CONSIGNE: Recopiez mot pour mot le passage de l'entretien qui s'ouvre sur les mots contenant "Malgré cela, un" et s'achève sur "apprendre et transmettre.".

TEXTE CITÉ:
::::

Prix Kepler 2021 (Science et Technologie) – Chapitre de St. Thomas
Merci beaucoup d'avoir accepté l'interview
Pouvez-vous décrire le parcours qui vous a mené jusqu’au doctorat ?
Issu d’un baccalauréat technologique en 2012 (Sciences et Techniques de Laboratoire), rien ne semblait me destiner à devenir un jour docteur en mécanique des fluides, encore moins à intégrer une école d’ingénieur. À cette époque, mes ambitions étaient limitées et incertaines. J’aimais l’école et les études, mais dans quel but ? Pourtant, un événement a tout changé : une enseignante m’a encouragé à tenter l’aventure des classes préparatoires. Sans vraiment savoir où cela me mènerait, j’ai pris la décision de suivre son conseil.
Ces deux années de classe préparatoire furent une épreuve, mais aussi une révélation. Intellectuellement stimulantes, elles m’ont poussé dans mes retranchements, tout en façonnant une part essentielle de ma capacité à affronter le stress et l’anxiété, ma bête noire jusqu’alors. Mais ce chemin était loin d’être simple. Ne bénéficiant pas de bourses, et mes parents n’ayant pas les moyens de m’envoyer étudier loin de chez nous, je n’avais qu’une option : réussir à décrocher l’école d’ingénieur de mes souhaits, dans ma ville natale. Cette pression, bien qu’intense, m’a également donné une détermination sans faille.
En 2014, après des mois d’efforts et de sacrifices, j’intégrai l’ENGEES, mon premier choix. Cette réussite marquait une étape cruciale dans mon parcours, un point de bascule entre mes doutes passés et les opportunités à venir. Chaque jour passé dans cette école, je repensais à cette enseignante qui, par sa confiance en moi, avait ouvert une porte que je n’aurais jamais osé franchir seul.
Malgré cela, un rêve demeurait dans un coin de mon esprit : celui d’être chercheur. Depuis l’enfance, je rêvais de comprendre comment fonctionnait le monde et découvrir ce qui ne l’a pas encore été. Ce rêve, enfoui, mais toujours vivant, m’a guidé à chaque étape, même dans les moments d’hésitation ou de difficulté. Dans l’ultime ligne droite de mon cursus ingénieur, j’ai pris une nouvelle décision. J’ai contacté l’un de mes professeurs pour lui partager mon envie de poursuivre en doctorat. Cette initiative marqua le début d’un nouveau voyage, celui de la thèse. Un voyage exigeant, mais profondément enrichissant, qui m’a permis de m’accomplir dans ce que j’avais toujours souhaité faire : chercher, apprendre et transmettre.

::::

DONNÉES BRUTES:

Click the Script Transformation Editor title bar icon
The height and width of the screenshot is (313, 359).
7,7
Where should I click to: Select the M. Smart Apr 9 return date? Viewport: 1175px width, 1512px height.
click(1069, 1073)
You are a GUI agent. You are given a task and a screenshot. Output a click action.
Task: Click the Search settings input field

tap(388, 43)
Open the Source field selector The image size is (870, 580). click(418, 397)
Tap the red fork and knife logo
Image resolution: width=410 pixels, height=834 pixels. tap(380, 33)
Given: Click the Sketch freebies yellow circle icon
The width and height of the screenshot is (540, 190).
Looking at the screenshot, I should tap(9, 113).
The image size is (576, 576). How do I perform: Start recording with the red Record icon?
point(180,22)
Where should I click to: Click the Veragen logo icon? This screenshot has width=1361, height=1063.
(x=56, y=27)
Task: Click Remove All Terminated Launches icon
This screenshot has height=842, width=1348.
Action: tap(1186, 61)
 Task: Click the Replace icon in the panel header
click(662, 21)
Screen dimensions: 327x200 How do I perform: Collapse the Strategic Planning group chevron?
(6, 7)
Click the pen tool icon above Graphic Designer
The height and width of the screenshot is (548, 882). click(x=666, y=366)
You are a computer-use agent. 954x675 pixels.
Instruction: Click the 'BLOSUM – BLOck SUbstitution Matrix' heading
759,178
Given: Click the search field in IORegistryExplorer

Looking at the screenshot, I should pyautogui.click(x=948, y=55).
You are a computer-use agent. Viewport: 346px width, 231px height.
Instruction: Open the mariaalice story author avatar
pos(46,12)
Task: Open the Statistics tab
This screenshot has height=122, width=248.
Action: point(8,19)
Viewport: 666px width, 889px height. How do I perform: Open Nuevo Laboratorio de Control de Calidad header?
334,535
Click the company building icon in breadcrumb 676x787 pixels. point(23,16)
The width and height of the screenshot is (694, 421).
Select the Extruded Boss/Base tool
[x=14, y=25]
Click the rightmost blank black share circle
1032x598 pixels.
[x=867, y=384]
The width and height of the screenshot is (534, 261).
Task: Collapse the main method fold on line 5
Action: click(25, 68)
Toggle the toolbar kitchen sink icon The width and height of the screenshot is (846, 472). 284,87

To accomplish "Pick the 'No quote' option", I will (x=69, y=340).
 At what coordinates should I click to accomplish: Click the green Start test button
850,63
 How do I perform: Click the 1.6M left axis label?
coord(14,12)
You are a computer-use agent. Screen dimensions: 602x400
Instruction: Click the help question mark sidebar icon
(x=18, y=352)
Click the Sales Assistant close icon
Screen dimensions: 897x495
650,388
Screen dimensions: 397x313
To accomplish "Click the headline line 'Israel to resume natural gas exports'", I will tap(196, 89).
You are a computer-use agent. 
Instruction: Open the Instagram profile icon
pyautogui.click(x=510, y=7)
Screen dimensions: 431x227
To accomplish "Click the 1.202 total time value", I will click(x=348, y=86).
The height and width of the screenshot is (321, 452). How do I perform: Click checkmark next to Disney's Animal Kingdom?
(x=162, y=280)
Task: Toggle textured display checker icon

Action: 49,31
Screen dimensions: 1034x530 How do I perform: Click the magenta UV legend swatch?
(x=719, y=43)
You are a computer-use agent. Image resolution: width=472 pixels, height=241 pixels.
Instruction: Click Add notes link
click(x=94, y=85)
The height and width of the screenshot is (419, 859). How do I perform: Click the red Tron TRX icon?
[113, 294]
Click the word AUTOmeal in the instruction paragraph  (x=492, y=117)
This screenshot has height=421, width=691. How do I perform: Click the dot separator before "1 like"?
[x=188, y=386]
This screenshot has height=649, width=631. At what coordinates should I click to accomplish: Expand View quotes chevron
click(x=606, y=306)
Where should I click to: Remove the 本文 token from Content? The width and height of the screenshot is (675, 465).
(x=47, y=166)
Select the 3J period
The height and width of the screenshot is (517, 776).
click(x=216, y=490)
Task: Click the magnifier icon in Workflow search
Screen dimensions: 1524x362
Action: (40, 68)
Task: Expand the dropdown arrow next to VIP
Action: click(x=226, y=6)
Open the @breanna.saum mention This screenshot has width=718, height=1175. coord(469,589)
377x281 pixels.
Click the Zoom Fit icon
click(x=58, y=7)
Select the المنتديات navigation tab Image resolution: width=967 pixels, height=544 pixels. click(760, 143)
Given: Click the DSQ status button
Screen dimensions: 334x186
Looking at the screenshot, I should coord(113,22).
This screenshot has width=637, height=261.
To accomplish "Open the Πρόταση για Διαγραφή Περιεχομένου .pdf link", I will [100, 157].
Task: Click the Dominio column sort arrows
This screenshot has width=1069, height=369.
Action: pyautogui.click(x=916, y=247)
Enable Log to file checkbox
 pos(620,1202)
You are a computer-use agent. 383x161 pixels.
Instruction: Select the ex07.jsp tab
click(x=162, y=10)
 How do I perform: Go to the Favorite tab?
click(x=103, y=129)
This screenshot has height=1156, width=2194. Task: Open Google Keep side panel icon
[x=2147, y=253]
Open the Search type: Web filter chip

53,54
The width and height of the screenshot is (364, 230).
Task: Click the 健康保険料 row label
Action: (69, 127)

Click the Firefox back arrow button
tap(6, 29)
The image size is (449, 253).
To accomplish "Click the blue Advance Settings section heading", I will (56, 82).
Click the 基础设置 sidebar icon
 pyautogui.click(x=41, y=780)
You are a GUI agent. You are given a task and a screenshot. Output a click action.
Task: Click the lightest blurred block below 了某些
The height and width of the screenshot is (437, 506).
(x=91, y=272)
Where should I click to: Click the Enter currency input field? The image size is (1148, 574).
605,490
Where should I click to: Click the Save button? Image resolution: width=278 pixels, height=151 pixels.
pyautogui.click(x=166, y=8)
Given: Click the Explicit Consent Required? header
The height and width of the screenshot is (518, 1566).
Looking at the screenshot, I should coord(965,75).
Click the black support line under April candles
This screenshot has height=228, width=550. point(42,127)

::::

CORRIGÉ:
Malgré cela, un rêve demeurait dans un coin de mon esprit : celui d’être chercheur. Depuis l’enfance, je rêvais de comprendre comment fonctionnait le monde et découvrir ce qui ne l’a pas encore été. Ce rêve, enfoui, mais toujours vivant, m’a guidé à chaque étape, même dans les moments d’hésitation ou de difficulté. Dans l’ultime ligne droite de mon cursus ingénieur, j’ai pris une nouvelle décision. J’ai contacté l’un de mes professeurs pour lui partager mon envie de poursuivre en doctorat. Cette initiative marqua le début d’un nouveau voyage, celui de la thèse. Un voyage exigeant, mais profondément enrichissant, qui m’a permis de m’accomplir dans ce que j’avais toujours souhaité faire : chercher, apprendre et transmettre.